■ Your task
Nothing but the lines from the one containing "Screen dimensions: 761x428" through the end of the entries below should be set down, each exactly as written.

■ Source records
= Beginning of Section =

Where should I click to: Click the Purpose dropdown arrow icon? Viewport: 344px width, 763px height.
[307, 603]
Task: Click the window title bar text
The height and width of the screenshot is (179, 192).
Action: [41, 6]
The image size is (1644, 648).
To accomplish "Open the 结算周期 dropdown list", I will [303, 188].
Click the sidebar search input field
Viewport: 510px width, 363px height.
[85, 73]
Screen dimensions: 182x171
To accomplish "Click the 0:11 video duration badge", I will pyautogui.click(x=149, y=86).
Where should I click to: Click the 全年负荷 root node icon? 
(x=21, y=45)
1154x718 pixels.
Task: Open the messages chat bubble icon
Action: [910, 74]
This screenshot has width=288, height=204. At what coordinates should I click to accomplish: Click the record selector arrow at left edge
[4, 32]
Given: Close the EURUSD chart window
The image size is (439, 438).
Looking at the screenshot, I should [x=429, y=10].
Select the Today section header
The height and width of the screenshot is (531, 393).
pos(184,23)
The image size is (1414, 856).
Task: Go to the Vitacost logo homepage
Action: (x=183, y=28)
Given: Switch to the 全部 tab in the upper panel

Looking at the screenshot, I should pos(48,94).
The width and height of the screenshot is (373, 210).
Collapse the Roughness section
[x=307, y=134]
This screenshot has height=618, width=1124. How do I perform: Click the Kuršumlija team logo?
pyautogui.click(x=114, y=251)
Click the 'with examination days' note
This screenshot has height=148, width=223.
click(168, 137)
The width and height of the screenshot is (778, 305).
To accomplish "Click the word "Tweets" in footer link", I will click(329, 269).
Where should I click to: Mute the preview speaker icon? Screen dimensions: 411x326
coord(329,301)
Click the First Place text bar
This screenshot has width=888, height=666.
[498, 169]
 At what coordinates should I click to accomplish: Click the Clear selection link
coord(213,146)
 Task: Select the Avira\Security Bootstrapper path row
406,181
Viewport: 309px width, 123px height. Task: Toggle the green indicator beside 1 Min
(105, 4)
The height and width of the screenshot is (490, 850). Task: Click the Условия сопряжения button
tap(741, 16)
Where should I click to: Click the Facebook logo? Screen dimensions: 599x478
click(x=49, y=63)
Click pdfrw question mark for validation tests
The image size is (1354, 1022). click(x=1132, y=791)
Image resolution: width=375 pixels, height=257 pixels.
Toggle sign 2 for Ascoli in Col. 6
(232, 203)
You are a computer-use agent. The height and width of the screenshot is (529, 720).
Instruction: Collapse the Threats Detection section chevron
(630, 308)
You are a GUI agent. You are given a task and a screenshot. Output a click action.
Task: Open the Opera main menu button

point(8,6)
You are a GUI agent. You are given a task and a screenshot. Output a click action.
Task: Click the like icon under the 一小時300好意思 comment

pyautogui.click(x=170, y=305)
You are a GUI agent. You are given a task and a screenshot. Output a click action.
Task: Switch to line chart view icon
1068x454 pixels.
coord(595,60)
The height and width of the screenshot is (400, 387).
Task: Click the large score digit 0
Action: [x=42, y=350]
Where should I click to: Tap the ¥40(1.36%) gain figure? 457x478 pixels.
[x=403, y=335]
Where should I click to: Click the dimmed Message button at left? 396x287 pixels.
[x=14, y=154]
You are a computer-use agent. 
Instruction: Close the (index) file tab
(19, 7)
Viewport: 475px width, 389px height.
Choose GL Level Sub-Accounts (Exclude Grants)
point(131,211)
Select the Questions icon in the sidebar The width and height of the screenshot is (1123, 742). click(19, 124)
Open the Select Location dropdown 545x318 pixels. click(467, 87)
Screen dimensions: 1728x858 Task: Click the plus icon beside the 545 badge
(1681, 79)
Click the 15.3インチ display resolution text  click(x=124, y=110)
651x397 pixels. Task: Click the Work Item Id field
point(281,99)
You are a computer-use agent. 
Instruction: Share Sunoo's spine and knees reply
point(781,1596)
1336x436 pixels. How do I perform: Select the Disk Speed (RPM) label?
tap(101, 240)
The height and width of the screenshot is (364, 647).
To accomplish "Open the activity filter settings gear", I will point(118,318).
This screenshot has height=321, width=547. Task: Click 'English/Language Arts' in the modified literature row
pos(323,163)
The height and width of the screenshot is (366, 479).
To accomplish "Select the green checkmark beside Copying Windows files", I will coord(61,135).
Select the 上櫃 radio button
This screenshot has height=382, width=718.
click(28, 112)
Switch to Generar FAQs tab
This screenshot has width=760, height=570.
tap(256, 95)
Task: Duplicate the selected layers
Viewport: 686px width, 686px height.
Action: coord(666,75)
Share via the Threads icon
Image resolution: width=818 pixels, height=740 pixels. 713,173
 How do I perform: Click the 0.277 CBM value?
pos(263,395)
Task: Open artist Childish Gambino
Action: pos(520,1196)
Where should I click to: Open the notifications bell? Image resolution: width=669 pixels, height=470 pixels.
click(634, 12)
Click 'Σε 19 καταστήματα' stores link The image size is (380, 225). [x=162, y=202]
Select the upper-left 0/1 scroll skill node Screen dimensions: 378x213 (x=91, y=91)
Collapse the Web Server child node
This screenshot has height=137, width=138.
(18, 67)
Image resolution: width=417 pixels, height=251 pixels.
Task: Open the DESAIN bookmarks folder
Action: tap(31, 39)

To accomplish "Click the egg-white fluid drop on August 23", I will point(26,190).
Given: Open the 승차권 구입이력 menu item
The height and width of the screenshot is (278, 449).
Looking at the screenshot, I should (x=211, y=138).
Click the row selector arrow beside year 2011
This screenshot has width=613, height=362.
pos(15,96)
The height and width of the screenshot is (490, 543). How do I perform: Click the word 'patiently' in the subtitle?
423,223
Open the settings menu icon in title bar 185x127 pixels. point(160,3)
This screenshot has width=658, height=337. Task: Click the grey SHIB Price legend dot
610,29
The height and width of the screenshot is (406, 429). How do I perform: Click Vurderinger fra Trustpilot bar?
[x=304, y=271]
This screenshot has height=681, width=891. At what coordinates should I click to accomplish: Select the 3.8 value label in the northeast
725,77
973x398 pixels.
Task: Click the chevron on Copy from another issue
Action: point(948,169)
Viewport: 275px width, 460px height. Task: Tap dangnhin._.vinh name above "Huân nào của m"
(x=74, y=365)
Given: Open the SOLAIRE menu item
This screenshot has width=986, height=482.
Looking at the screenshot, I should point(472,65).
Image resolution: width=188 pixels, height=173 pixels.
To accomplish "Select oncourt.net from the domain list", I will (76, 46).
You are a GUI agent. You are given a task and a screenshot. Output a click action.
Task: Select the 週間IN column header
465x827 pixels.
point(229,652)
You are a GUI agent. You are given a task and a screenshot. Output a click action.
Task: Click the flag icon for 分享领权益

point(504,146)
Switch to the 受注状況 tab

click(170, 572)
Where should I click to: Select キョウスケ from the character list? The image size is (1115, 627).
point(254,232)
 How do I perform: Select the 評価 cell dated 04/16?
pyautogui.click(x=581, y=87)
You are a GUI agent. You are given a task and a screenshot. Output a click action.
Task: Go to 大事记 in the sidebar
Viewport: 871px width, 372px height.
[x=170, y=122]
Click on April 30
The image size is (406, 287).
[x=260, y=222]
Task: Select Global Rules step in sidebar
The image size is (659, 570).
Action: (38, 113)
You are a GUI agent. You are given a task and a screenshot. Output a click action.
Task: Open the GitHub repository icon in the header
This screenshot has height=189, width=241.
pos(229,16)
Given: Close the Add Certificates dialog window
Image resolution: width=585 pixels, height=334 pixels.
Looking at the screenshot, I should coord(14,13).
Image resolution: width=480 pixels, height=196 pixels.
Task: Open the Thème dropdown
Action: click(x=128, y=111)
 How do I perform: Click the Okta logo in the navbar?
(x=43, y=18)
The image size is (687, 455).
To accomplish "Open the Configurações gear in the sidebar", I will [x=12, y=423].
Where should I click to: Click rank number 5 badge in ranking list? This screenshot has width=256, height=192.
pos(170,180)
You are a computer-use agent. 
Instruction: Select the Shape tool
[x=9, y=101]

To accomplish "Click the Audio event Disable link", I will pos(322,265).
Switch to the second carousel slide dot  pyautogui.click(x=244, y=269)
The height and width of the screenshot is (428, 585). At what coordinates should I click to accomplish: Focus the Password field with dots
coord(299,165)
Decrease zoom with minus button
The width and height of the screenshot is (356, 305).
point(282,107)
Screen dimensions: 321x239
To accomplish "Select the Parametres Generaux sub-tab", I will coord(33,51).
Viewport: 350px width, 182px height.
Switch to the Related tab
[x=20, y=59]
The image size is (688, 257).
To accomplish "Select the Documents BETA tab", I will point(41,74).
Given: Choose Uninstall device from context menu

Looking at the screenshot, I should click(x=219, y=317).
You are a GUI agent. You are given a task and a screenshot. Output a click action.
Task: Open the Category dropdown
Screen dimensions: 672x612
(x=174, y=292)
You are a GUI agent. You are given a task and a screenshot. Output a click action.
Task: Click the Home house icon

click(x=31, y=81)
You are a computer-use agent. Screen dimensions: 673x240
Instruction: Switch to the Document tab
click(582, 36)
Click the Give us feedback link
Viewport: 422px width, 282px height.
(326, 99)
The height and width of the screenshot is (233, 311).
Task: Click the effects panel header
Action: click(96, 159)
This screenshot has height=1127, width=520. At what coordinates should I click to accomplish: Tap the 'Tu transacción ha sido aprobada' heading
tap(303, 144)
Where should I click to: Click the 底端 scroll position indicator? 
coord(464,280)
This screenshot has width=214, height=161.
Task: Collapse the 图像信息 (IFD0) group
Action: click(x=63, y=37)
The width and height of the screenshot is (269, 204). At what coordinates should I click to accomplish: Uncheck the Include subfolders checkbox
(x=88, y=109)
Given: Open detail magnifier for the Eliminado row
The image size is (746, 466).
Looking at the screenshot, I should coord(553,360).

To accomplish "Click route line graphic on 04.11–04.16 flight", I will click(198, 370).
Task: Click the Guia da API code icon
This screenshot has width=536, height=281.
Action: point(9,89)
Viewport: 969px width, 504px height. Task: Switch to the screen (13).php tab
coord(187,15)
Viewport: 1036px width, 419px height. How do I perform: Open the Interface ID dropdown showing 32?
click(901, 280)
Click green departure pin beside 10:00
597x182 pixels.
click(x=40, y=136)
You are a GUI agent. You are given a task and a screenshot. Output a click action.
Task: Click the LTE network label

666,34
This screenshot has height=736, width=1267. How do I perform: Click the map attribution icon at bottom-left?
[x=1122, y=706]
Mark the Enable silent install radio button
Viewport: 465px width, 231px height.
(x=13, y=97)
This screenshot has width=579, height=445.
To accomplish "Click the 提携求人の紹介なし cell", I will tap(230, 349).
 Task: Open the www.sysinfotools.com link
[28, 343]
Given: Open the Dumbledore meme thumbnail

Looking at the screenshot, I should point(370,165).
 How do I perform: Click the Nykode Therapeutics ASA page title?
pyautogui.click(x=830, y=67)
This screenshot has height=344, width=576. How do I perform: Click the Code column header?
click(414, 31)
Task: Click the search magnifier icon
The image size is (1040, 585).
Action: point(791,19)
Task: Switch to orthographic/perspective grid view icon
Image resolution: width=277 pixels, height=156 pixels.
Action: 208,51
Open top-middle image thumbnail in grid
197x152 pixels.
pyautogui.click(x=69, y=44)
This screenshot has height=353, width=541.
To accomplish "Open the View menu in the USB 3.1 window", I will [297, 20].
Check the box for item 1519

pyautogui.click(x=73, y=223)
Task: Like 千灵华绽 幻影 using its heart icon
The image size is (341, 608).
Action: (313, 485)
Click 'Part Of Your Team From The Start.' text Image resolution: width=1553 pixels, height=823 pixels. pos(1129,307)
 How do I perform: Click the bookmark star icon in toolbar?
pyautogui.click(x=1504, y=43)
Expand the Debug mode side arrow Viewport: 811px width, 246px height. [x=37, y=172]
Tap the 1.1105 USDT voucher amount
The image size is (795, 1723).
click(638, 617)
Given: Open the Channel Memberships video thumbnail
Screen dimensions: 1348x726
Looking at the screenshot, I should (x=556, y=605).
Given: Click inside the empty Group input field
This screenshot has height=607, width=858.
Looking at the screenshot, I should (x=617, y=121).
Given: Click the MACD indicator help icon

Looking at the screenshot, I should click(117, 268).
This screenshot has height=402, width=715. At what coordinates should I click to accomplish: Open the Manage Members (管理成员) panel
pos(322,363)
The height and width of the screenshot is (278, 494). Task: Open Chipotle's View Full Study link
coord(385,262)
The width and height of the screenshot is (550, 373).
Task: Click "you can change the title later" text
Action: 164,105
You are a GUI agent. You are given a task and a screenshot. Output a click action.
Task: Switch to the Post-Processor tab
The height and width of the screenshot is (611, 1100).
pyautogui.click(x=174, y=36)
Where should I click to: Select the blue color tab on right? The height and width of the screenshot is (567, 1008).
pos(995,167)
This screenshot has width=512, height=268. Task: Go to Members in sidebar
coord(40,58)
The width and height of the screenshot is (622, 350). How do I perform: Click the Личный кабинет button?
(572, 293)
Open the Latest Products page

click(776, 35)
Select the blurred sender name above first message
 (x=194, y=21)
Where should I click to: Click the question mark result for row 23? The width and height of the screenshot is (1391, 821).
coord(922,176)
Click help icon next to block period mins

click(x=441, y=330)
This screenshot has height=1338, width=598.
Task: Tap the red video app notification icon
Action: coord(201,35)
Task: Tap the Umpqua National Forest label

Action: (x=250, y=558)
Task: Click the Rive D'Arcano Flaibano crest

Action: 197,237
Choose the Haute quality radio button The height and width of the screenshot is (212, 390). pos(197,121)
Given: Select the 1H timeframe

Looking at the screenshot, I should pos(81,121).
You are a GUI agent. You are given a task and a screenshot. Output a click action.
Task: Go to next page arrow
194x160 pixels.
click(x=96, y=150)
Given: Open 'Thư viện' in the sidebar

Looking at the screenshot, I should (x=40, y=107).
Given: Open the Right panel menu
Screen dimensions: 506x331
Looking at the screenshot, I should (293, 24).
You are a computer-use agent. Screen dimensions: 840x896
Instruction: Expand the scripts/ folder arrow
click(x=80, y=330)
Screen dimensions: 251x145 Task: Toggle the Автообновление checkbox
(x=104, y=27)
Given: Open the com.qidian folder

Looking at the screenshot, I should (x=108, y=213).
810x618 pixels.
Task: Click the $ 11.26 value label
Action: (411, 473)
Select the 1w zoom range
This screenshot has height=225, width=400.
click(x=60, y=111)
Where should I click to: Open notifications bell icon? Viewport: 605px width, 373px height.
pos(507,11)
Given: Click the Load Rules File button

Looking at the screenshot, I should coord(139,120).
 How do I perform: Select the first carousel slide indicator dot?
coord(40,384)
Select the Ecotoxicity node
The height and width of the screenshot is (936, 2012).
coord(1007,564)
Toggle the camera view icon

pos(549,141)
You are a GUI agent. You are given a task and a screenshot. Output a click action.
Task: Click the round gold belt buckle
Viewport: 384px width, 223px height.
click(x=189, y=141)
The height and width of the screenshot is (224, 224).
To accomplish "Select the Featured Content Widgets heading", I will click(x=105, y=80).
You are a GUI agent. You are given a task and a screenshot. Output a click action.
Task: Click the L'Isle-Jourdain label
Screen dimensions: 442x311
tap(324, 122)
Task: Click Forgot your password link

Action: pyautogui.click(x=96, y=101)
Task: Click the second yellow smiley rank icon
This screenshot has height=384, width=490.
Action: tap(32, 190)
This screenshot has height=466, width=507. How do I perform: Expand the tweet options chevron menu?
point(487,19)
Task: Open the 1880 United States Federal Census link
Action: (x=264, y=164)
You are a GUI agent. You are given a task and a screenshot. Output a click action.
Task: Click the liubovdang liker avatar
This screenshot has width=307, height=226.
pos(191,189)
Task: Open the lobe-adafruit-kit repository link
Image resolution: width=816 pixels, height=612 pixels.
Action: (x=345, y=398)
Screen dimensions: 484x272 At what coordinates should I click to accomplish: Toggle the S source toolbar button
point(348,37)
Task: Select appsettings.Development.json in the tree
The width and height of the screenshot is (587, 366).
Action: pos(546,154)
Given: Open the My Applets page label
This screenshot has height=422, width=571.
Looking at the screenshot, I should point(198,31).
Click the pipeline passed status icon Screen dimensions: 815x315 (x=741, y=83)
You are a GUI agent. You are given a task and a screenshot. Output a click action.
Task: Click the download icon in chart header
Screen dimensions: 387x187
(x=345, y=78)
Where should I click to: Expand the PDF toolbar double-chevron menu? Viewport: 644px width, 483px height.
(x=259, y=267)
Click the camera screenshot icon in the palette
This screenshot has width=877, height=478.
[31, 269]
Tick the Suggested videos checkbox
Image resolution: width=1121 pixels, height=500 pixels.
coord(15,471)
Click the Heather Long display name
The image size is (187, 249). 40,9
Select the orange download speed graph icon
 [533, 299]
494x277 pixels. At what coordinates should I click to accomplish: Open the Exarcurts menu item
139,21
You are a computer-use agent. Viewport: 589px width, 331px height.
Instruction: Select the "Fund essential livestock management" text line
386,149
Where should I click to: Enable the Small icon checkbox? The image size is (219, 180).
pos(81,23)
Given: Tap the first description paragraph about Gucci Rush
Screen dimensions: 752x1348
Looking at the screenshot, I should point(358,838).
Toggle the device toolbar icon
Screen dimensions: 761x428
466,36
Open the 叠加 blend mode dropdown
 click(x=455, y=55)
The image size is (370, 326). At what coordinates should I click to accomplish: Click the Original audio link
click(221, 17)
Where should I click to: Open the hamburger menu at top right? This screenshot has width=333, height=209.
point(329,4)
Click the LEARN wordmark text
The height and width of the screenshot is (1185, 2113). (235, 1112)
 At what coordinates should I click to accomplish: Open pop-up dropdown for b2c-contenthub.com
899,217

= End of Section =

■ Exercise answer
Screen dimensions: 761x428
466,36
Open the 叠加 blend mode dropdown
 click(x=455, y=55)
The image size is (370, 326). At what coordinates should I click to accomplish: Click the Original audio link
click(221, 17)
Where should I click to: Open the hamburger menu at top right? This screenshot has width=333, height=209.
point(329,4)
Click the LEARN wordmark text
The height and width of the screenshot is (1185, 2113). (235, 1112)
 At what coordinates should I click to accomplish: Open pop-up dropdown for b2c-contenthub.com
899,217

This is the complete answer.